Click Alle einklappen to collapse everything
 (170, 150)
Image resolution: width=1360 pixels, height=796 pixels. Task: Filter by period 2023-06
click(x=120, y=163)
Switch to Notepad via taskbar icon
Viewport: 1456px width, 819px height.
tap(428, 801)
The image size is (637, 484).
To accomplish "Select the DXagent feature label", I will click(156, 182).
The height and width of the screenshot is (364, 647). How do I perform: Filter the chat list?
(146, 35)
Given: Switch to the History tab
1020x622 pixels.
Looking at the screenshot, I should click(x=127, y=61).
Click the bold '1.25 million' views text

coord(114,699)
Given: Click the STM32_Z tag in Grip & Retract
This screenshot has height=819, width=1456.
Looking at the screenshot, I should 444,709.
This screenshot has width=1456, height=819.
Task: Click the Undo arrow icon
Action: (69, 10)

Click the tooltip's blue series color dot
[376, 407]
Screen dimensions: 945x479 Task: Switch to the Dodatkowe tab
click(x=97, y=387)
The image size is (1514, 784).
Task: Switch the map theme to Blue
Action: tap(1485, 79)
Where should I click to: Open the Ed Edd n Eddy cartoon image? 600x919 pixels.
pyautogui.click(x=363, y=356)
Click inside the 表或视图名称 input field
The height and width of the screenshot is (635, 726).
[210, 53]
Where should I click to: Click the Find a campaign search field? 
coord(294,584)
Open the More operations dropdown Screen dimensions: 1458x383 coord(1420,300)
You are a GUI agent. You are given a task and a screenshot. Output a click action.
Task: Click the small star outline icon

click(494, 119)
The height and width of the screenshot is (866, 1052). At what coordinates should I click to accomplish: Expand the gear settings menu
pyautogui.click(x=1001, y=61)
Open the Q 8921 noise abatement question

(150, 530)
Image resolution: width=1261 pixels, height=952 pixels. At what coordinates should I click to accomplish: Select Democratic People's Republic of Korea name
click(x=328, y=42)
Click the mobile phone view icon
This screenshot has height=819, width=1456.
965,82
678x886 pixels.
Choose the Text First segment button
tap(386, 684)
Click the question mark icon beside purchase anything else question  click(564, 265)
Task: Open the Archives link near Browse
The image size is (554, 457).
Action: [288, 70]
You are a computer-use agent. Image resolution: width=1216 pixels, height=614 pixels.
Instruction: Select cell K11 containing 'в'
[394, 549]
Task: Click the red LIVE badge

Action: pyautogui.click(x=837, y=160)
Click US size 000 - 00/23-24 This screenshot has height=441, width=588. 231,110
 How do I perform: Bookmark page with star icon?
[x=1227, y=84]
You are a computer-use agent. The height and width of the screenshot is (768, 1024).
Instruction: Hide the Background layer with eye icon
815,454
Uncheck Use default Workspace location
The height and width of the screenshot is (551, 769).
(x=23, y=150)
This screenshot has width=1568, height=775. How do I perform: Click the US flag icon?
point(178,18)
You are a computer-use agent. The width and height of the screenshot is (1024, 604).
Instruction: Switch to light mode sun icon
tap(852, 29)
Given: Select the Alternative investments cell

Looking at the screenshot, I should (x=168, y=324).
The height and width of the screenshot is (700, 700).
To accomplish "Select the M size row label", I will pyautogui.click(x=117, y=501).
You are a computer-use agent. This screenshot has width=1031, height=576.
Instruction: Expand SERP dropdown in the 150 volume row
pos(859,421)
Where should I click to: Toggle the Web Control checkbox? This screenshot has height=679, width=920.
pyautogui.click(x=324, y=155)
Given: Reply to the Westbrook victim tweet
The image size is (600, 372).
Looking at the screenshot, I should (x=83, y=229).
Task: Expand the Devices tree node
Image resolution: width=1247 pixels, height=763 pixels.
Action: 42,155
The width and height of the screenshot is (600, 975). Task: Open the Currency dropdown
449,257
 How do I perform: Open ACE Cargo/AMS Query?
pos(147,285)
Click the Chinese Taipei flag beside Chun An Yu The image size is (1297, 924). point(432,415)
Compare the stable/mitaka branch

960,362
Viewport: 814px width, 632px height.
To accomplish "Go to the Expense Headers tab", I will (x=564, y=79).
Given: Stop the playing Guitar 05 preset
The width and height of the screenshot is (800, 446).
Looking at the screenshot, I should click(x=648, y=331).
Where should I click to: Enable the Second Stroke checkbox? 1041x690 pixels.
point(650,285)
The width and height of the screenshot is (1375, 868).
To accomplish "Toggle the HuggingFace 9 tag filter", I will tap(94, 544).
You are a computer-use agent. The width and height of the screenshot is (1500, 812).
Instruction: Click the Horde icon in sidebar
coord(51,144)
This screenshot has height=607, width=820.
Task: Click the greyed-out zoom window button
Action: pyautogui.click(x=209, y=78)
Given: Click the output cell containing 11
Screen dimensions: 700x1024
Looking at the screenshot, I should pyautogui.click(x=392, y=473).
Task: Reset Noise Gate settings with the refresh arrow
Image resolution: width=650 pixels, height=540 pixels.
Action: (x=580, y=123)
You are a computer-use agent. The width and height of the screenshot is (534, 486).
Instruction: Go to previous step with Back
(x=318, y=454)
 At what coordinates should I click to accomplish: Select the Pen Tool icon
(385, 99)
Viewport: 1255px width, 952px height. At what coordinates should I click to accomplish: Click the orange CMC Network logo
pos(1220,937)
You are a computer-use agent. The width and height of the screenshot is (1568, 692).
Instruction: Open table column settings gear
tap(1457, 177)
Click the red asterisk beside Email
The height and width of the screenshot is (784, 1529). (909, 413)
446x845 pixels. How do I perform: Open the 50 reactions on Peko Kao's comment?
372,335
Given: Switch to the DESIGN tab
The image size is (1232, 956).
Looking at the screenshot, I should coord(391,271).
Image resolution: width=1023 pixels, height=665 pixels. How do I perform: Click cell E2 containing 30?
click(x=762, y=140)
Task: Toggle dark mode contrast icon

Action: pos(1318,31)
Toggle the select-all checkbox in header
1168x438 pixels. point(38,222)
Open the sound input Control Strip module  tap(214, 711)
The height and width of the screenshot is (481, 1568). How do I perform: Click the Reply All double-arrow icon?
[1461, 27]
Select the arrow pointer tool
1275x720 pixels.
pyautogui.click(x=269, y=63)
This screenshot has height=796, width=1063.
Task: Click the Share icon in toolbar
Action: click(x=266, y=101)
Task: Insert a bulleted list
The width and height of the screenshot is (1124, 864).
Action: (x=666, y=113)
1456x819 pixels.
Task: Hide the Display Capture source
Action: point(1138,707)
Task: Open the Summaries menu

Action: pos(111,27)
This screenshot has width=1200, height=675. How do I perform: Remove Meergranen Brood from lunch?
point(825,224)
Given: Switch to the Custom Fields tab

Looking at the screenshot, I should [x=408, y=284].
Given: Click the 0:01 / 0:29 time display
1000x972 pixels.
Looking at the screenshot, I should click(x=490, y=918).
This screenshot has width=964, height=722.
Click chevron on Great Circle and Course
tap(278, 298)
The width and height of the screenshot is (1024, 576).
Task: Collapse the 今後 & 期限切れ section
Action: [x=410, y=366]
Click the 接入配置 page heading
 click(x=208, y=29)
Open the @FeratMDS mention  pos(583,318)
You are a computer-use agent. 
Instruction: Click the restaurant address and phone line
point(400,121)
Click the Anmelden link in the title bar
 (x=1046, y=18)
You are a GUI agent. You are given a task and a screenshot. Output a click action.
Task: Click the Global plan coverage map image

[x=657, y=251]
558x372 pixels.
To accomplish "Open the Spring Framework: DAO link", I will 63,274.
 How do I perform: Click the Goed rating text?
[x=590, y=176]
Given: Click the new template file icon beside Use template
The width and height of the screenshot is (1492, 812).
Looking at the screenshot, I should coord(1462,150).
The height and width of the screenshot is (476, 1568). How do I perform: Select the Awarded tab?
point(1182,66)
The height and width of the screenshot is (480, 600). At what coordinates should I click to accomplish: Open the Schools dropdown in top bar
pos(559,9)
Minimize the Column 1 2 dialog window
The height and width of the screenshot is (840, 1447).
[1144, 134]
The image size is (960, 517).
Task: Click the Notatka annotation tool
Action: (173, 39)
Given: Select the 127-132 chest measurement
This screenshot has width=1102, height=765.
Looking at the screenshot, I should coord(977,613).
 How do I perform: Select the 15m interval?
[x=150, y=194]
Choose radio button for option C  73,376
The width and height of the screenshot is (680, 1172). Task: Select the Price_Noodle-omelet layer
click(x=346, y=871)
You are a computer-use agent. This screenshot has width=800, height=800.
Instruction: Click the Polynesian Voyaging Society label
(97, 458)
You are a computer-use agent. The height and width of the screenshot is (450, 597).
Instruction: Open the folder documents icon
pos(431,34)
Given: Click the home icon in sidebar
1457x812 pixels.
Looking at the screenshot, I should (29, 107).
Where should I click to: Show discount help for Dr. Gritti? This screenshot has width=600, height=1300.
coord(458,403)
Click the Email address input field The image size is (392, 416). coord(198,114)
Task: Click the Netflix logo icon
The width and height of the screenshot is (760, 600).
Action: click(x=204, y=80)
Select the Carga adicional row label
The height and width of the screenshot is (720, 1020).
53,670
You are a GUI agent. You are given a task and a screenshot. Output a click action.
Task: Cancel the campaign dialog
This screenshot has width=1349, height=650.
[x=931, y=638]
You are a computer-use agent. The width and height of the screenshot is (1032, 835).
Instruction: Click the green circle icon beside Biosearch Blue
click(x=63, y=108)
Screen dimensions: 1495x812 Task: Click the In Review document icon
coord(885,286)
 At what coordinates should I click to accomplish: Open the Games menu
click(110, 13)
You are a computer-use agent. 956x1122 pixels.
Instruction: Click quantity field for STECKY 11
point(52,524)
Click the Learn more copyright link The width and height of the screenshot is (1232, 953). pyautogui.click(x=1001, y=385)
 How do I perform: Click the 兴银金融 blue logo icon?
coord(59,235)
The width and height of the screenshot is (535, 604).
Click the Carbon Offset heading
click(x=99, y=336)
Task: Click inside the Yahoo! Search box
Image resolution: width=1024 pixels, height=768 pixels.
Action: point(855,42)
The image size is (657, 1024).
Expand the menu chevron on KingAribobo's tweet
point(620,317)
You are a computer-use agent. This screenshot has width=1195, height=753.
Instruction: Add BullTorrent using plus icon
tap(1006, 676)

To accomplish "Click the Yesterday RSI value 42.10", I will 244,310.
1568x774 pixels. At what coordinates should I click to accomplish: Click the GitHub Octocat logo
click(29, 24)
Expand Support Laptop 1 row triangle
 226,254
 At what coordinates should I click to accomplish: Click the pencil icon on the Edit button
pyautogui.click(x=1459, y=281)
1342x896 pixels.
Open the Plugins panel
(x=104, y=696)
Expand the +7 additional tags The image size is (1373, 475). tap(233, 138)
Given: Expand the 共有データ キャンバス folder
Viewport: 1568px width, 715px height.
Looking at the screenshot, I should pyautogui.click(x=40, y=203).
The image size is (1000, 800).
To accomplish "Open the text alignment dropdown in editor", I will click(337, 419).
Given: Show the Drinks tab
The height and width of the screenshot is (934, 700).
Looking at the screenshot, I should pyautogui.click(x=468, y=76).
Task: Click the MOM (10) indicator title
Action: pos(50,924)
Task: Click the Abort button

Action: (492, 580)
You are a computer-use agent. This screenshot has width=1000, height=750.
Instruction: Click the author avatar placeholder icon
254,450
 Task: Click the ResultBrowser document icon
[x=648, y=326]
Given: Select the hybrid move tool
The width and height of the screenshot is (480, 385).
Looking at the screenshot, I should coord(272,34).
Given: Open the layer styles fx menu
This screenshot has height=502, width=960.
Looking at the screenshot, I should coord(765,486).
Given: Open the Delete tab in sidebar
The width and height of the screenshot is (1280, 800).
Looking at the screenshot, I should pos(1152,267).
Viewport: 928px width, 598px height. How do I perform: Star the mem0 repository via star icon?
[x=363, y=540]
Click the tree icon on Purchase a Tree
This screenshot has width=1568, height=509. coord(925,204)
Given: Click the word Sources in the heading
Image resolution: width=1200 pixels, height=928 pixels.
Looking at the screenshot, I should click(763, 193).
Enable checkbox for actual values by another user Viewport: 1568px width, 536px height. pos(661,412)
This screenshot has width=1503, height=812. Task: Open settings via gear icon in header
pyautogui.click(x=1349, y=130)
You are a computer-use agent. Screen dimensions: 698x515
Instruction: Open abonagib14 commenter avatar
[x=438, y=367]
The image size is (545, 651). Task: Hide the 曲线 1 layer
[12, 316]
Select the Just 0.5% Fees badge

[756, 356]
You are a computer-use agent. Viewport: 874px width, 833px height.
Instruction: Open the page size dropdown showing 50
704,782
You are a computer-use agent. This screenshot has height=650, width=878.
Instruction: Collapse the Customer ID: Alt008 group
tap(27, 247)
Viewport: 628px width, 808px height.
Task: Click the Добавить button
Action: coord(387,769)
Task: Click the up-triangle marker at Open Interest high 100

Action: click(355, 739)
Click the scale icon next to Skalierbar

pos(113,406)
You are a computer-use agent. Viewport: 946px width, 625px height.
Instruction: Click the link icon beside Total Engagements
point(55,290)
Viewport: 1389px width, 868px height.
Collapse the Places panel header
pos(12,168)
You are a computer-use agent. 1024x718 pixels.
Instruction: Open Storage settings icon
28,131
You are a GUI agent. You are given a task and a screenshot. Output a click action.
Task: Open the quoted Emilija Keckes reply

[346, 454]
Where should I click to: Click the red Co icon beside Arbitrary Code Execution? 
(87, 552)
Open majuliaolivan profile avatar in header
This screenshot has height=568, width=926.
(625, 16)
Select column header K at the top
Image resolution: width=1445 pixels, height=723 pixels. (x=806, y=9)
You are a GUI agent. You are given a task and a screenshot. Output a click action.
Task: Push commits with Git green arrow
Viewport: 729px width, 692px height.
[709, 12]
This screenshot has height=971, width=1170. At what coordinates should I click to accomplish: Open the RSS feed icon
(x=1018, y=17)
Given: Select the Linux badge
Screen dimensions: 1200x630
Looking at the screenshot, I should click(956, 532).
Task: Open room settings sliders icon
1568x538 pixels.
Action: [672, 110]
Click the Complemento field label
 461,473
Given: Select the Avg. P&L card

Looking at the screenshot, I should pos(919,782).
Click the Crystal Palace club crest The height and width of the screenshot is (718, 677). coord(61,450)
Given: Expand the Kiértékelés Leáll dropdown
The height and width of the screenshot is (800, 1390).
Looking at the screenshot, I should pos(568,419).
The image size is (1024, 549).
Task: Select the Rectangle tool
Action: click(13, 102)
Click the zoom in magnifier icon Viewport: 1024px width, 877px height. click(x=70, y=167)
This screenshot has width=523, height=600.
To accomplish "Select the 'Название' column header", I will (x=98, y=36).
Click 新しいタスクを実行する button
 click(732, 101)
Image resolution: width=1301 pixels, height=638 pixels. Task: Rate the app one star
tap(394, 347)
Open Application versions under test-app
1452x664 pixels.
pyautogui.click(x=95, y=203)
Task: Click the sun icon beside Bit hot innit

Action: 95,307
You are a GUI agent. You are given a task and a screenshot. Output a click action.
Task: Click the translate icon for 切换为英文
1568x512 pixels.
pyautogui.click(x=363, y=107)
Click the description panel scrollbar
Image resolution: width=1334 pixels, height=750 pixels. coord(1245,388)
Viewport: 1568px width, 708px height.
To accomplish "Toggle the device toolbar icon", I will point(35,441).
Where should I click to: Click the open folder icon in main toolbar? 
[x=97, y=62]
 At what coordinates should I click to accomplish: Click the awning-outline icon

+ + + +

Give the rows again from the start through the line containing "click(494, 119)", inclusive, swapping "campaign" for "project" and leaving everything else unchanged.

» REPLY TO THE EXERCISE
Click Alle einklappen to collapse everything
 (170, 150)
Image resolution: width=1360 pixels, height=796 pixels. Task: Filter by period 2023-06
click(x=120, y=163)
Switch to Notepad via taskbar icon
Viewport: 1456px width, 819px height.
tap(428, 801)
The image size is (637, 484).
To accomplish "Select the DXagent feature label", I will click(156, 182).
The height and width of the screenshot is (364, 647). How do I perform: Filter the chat list?
(146, 35)
Given: Switch to the History tab
1020x622 pixels.
Looking at the screenshot, I should click(x=127, y=61).
Click the bold '1.25 million' views text

coord(114,699)
Given: Click the STM32_Z tag in Grip & Retract
This screenshot has height=819, width=1456.
Looking at the screenshot, I should 444,709.
This screenshot has width=1456, height=819.
Task: Click the Undo arrow icon
Action: (69, 10)

Click the tooltip's blue series color dot
[376, 407]
Screen dimensions: 945x479 Task: Switch to the Dodatkowe tab
click(x=97, y=387)
The image size is (1514, 784).
Task: Switch the map theme to Blue
Action: tap(1485, 79)
Where should I click to: Open the Ed Edd n Eddy cartoon image? 600x919 pixels.
pyautogui.click(x=363, y=356)
Click inside the 表或视图名称 input field
The height and width of the screenshot is (635, 726).
[210, 53]
Where should I click to: Click the Find a project search field? 
coord(294,584)
Open the More operations dropdown Screen dimensions: 1458x383 coord(1420,300)
You are a GUI agent. You are given a task and a screenshot. Output a click action.
Task: Click the small star outline icon

click(494, 119)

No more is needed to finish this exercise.